EXERCISE PROMPT:
Output only these lines, set down exactly: the one containing "Task: Click refresh" and each line after it through the end of the records.

(Records from a collection)
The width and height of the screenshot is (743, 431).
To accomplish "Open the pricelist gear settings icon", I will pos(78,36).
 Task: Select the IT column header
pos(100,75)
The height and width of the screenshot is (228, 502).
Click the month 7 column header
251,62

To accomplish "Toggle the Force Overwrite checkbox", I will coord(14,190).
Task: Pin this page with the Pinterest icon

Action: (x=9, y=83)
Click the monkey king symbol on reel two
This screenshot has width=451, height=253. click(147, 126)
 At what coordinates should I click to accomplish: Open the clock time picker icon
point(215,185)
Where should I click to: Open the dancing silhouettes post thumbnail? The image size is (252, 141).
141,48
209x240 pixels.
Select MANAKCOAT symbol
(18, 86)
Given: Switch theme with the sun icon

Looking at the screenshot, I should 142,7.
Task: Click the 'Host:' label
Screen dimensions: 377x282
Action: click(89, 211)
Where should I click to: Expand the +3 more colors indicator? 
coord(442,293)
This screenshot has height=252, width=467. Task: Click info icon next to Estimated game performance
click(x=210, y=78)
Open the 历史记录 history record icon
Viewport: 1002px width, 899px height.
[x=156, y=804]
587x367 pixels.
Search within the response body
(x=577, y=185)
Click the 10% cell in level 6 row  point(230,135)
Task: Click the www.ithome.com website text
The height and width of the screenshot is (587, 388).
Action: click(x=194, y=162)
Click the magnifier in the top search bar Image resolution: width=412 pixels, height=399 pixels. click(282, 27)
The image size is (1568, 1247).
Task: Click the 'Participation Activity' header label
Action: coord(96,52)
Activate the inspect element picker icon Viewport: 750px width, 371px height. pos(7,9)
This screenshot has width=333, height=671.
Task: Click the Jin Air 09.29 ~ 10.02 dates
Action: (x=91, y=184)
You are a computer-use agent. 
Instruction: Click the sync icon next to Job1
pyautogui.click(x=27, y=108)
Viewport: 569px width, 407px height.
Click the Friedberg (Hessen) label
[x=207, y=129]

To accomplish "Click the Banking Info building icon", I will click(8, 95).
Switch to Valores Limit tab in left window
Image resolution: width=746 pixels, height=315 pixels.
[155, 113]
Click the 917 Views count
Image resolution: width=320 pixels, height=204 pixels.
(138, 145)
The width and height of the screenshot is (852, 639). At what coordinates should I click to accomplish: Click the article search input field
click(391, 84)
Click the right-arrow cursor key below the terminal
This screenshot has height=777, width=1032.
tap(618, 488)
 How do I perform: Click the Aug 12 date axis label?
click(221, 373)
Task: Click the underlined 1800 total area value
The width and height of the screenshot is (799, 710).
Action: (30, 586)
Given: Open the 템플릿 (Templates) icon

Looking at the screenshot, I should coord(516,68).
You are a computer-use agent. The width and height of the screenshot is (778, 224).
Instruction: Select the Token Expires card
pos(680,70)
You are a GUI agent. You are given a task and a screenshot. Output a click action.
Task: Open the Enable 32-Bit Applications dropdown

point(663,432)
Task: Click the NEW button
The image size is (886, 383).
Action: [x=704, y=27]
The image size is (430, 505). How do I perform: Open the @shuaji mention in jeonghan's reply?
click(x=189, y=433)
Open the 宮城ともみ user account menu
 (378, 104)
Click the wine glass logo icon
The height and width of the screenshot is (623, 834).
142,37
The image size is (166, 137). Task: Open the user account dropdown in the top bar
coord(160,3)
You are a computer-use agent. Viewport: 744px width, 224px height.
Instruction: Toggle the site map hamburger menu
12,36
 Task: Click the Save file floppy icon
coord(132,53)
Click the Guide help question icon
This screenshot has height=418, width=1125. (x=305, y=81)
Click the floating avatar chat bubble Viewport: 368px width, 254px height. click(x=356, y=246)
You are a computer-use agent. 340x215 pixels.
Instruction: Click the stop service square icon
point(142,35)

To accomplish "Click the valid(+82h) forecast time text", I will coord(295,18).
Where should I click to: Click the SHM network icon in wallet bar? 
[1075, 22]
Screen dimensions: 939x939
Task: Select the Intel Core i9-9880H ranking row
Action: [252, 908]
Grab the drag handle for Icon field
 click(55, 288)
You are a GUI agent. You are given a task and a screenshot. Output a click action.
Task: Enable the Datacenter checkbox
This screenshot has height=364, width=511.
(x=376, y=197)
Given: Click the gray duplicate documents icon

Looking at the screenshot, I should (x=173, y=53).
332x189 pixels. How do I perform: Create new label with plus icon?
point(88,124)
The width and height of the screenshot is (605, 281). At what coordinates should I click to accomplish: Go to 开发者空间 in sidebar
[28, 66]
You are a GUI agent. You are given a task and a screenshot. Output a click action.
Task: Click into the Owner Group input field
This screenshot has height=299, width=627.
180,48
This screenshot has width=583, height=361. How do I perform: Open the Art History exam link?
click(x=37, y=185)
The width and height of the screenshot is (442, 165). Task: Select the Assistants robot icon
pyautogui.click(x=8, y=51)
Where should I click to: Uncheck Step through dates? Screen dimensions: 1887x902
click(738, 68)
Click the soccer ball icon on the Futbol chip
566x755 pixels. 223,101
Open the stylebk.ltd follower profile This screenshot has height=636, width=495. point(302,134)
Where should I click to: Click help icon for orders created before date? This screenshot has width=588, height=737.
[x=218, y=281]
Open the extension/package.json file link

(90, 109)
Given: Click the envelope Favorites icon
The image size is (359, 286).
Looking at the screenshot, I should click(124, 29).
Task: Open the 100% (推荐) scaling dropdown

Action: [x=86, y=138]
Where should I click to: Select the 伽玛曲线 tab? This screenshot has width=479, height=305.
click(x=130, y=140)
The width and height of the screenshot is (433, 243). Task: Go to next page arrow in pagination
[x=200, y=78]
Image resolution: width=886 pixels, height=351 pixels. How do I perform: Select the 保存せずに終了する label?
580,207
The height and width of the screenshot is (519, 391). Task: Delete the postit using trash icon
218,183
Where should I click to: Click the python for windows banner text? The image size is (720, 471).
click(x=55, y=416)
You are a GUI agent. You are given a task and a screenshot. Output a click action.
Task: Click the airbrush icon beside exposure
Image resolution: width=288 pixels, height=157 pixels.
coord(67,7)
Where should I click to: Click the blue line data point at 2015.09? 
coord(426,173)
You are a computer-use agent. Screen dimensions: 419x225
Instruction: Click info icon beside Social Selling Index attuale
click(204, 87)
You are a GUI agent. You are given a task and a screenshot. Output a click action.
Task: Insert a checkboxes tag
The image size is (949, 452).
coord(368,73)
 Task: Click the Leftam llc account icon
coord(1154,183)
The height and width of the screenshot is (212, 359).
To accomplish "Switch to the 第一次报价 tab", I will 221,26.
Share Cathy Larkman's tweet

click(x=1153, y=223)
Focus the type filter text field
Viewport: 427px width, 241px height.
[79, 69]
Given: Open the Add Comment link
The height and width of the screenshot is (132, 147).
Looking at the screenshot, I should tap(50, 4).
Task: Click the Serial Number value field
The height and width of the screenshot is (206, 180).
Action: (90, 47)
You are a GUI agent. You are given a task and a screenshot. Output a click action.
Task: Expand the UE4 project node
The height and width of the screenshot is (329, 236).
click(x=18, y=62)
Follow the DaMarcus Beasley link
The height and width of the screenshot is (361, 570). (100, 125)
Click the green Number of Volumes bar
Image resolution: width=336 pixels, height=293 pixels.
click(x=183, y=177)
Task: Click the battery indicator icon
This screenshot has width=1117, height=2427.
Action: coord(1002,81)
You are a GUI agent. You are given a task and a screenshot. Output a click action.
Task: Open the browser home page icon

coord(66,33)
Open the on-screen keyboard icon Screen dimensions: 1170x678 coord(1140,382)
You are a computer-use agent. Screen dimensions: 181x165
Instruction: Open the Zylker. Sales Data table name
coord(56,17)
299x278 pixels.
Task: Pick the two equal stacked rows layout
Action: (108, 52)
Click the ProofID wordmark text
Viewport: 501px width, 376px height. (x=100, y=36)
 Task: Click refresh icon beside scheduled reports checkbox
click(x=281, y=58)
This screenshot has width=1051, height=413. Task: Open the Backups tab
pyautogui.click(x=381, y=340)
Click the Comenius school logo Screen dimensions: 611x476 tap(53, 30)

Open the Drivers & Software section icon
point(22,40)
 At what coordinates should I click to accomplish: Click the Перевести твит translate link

RESPONSE TO THE TASK:
 Task: Click refresh icon beside scheduled reports checkbox
click(x=281, y=58)
This screenshot has width=1051, height=413. Task: Open the Backups tab
pyautogui.click(x=381, y=340)
Click the Comenius school logo Screen dimensions: 611x476 tap(53, 30)

Open the Drivers & Software section icon
point(22,40)
 At what coordinates should I click to accomplish: Click the Перевести твит translate link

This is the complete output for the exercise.